The study followed all first-time shunt insertions in children younger than 19 years at 6 HCRN centers. The HCRN Investigator Committee selected, a priori, 21 variables to be examined, including clinical, radiographic, and shunt design variables. Shunt failure was defined as shunt revision, subsequent endoscopic third ventriculostomy, or shunt infection. Important a priori–defined risk factors as well as those significant in univariate analyses were then tested for independence using multivariate Cox proportional hazard modeling.

RESULTS

A total of 1036 children underwent initial CSF shunt placement between April 2008 and December 2011. Of these, 344 patients experienced shunt failure, including 265 malfunctions and 79 infections. The mean and median length of follow-up for the entire cohort was 400 days and 264 days, respectively. The Cox model found that age younger than 6 months at first shunt placement (HR 1.6 [95% CI 1.1–2.1]), a cardiac comorbidity (HR 1.4 [95% CI 1.0–2.1]), and endoscopic placement (HR 1.9 [95% CI 1.2–2.9]) were independently associated with reduced shunt survival.
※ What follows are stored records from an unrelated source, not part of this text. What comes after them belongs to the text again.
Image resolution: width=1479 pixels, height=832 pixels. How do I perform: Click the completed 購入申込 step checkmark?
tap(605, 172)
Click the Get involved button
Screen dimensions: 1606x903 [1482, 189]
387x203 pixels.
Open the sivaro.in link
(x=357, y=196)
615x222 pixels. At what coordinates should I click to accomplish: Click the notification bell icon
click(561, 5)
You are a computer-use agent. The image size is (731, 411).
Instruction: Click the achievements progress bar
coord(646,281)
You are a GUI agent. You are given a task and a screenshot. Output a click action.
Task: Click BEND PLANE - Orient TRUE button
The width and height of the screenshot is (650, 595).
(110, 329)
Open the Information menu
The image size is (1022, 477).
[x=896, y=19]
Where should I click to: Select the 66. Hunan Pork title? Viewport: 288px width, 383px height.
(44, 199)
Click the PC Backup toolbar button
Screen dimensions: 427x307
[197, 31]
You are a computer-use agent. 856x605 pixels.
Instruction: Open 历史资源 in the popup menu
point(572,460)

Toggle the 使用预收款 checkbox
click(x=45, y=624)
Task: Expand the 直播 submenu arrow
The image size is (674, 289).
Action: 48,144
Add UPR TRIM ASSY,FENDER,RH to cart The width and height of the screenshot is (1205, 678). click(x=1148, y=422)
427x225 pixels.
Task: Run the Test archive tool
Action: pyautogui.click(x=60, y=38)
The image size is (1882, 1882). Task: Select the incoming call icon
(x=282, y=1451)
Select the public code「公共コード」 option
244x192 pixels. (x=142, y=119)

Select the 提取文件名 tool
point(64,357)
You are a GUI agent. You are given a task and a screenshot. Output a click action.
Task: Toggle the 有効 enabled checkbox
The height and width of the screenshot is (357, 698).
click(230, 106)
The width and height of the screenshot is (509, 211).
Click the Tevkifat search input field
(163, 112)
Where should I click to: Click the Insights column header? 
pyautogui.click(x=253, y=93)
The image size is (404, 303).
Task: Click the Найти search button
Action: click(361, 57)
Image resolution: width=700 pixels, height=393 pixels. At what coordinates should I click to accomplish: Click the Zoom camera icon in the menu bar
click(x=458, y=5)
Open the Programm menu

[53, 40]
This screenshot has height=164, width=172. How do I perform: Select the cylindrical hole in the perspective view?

The following had no independent associations with shunt survival: etiology, payer, center, valve design, valve programmability, the use of ultrasound or stereotactic guidance, and surgeon experience and volume.

CONCLUSIONS

This is the largest prospective study reported on children with CSF shunts for hydrocephalus. It confirms that a young age and the use of the endoscope are risk factors for first shunt failure and that valve type has no impact. A new risk factor—an existing cardiac comorbidity—was also associated with shunt failure.